Tenho de arredar esta noção de que sou a pessoa mais indicada para ela. Não sou. Nunca fui. Sempre procurei pensar isso mas afinal de contas, no fundo, bem no fundo, havia qualquer coisa que me individualizava como alguém especial, uma pessoa que a poderia fazer feliz noutras circunstâncias, mais do que ninguém. Uma esperança, talvez um réstia de auto-estima, uma pequenina doce voz que ainda me deixava acreditar em mim e no amor.

Isso é a maior mentira com que me embriaguei durante o último ano. Talvez a maior das mentiras que já usei para me convencer de alguma coisa. E o que mais me assusta é que foi uma mentira inconsciente, uma coisa que eu não consegui controlar. Uma mentira com vontade própria e que, olhando para o meu sofrimento, assumia a compaixão de me consolar.

Sofrer é fácil. É difícil, mas é fácil. Pode haver sempre um consolo em acharmo-nos dignos da solidão e da tristeza por sermos aquilo que somos. Mesmo que eu ame alguém no escuro, alguém sem resposta e sem consciência do meu amor, mesmo que eu sofra e definhe com a solidão que nunca me deixará, pelo menos posso contentar-me pela medida da minha paixão. Posso elencar as formas como a amo, posso descrever os limites insondáveis do meu amor e posso até acreditar que ela, noutras circunstâncias, sentiria por mim o mesmo. Que me devotaria o seu amor por inteiro, na mesma medida e proporção com que eu o faço todos os dias e ela nunca percebe.

Mas isso não é verdade, minha querida, sabemos bem que isso não é verdade. Eu não sou para ti e, se fosse, não te completaria. Nunca mo disseste, mas eu percebo-o na sombra das tuas palavras, leio-o nos teus olhos distantes, compreendo-te. Eu amo-te, como poderia deixar de te compreender tão bem? Foste feita para mim, minha querida, mas eu estou longe de poder ser aquele que mais amarás. Não podemos existir, é verdade...

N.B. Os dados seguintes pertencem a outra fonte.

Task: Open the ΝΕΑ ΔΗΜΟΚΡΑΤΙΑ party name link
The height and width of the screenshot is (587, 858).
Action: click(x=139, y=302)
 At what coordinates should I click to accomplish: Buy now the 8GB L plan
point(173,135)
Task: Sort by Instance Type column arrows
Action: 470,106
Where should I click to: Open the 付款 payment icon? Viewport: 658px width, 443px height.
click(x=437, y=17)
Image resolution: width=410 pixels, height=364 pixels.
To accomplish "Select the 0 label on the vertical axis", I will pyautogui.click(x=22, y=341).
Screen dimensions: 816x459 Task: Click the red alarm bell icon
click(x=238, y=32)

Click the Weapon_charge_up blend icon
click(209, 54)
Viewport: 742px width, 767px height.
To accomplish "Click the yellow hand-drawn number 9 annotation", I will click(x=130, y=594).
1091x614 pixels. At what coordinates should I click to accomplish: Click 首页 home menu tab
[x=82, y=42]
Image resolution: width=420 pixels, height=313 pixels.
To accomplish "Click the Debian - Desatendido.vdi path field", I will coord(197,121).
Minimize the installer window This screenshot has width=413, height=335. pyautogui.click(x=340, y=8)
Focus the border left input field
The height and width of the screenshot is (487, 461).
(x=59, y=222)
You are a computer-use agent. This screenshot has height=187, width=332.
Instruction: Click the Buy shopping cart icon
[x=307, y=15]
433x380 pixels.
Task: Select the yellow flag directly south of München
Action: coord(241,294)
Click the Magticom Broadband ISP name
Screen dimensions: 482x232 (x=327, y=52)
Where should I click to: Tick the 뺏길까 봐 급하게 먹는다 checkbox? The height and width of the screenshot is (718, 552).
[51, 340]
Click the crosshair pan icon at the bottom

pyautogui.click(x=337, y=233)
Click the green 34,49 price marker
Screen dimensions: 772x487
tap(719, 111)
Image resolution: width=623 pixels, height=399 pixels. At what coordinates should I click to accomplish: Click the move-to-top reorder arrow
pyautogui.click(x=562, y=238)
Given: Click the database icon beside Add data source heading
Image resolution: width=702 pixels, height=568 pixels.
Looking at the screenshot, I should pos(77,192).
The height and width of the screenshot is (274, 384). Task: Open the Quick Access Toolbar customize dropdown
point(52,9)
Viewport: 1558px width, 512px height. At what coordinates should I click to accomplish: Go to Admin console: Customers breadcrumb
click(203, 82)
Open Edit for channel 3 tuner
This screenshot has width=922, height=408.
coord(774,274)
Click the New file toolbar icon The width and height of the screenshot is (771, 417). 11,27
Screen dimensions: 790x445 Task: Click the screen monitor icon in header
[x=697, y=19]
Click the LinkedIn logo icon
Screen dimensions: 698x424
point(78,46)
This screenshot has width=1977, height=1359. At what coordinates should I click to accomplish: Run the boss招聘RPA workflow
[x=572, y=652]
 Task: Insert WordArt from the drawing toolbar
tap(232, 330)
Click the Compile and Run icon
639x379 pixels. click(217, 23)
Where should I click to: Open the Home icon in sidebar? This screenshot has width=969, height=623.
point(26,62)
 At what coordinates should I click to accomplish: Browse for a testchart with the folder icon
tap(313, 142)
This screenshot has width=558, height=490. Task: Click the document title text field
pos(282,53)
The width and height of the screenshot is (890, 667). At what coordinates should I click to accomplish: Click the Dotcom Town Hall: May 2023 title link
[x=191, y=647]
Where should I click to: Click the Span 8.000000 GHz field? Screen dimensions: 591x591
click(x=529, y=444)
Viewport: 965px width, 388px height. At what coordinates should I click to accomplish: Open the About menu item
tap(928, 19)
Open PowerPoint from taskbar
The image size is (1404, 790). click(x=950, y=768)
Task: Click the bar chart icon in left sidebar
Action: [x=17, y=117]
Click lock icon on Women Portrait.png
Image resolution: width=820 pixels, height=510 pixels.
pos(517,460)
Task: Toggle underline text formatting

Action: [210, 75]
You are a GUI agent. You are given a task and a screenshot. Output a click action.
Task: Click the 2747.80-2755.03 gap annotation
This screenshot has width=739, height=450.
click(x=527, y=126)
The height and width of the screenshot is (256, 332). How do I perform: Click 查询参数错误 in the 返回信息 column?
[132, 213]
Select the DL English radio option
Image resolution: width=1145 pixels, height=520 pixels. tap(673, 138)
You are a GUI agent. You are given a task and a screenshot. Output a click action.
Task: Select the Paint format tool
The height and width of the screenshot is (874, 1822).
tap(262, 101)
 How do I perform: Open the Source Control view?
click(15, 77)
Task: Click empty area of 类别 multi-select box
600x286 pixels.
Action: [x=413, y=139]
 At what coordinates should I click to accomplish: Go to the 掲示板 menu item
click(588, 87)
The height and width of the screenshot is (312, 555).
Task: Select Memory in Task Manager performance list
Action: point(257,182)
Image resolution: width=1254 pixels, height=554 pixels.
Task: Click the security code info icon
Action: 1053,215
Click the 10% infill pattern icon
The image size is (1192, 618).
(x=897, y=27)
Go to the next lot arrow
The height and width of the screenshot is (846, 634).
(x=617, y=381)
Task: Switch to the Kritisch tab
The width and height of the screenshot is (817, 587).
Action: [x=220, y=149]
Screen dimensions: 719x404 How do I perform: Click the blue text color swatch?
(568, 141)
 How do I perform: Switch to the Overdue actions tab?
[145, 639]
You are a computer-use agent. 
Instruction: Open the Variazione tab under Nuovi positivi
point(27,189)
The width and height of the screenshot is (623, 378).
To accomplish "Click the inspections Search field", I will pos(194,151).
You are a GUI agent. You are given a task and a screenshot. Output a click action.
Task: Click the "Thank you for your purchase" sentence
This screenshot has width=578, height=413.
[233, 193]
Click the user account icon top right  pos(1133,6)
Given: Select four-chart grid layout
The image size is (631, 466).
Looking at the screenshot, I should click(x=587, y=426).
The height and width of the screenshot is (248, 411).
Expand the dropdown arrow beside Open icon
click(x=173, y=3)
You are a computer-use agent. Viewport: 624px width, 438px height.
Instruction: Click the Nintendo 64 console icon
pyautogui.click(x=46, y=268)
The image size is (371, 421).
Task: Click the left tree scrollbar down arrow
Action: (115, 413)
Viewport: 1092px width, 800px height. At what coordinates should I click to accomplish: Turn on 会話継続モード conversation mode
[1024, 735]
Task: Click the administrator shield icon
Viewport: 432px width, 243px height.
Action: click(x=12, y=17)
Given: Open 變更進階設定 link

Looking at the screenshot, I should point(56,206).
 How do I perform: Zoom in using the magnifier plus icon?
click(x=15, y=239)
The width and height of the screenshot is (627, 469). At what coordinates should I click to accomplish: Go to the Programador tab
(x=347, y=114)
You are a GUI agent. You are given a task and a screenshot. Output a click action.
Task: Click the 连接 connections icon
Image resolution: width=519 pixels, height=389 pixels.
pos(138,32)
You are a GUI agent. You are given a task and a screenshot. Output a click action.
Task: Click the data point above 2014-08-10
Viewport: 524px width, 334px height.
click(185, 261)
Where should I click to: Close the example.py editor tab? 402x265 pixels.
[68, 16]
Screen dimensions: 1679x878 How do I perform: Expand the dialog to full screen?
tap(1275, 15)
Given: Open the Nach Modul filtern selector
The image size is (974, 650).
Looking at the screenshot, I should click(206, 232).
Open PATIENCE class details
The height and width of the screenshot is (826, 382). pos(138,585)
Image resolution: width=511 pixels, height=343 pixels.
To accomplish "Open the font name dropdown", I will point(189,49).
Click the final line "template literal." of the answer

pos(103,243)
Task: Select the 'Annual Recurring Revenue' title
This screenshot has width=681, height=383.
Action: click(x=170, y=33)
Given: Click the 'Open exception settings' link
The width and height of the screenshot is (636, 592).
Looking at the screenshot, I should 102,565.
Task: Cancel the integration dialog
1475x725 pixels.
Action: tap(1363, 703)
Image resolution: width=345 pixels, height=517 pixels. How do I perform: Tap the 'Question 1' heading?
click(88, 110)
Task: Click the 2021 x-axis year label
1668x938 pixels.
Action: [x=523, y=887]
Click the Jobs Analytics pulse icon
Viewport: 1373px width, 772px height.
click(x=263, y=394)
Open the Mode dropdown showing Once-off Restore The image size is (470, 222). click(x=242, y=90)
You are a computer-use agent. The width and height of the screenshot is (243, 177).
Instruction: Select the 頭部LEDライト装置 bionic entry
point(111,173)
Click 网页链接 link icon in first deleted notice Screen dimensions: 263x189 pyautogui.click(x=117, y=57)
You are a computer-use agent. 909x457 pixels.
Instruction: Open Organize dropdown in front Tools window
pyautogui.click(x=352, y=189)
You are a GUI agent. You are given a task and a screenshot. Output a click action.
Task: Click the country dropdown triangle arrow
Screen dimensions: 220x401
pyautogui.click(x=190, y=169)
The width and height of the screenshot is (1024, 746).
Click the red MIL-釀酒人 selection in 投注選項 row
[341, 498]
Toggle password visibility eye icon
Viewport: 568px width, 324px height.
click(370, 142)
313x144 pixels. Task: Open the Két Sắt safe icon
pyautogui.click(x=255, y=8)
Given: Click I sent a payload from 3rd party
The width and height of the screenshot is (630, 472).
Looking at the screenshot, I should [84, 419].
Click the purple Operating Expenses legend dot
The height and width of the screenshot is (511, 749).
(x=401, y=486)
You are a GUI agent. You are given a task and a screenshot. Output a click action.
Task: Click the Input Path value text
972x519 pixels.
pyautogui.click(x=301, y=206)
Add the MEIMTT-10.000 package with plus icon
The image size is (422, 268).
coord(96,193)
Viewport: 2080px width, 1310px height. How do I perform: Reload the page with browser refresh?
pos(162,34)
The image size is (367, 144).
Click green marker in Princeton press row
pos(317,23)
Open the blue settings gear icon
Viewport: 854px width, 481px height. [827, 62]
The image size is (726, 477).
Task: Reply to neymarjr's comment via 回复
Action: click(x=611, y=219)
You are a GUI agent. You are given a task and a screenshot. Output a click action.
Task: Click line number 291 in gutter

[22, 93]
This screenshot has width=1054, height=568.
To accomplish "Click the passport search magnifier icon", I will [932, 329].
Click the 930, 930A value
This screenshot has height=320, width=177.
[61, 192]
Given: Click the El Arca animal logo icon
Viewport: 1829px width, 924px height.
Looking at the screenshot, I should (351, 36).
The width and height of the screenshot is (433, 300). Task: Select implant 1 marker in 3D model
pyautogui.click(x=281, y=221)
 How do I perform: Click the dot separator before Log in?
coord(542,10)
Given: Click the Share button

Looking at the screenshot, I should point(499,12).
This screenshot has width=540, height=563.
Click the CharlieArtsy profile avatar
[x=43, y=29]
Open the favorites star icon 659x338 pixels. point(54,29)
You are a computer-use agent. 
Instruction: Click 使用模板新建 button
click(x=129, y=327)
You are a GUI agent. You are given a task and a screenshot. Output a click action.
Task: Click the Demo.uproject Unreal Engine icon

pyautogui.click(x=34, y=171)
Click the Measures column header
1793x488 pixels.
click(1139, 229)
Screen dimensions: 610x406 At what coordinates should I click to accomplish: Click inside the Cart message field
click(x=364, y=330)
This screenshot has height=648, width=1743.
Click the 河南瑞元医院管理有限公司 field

Desde que me apaixonei que não sinto nada de tão devastador. É um sentimento mais atroz do que o desgosto que transporto em mim constantemente. Falsas esperanças e falsos sentimentos vão e vêem, mas agora sei, sei mesmo, tenho a certeza que ela nunca me amará, e que a minha felicidade, mais uma vez, fica um passo mais distante de mim. É terrível quando a única grande certeza que se possui na vida é uma segurança destas. É tudo o que eu sei agora, é tudo com que posso contar.

Ai, como e quando acabará tudo isto? O que se seguirá no meu mar de tormentas? Estou tão dorido, tão farto, tão triste. Já nem sei se quero amar.

sábado, janeiro 01, 2005

Chegou um novo ano

"Gelaram todas as mãos cruzadas sobre todos os peitos...
Murcharam mais flores do que as que havia no jardim...
O meu amar-te é uma catedral de silêncios eleitos,
E os meus sonhos uma escada sem princípio mas com fim... "



Eis um novo ano, um novo período de grandes esperanças, pequenas esperanças, ânsias e sonhos. Para quem, como eu, vive aterrorizado do futuro e da mudança, não é fácil encontrar um sentimento para este dia.

E no entanto, sem que saiba muito bem porquê, só me consigo lembrar destes versos.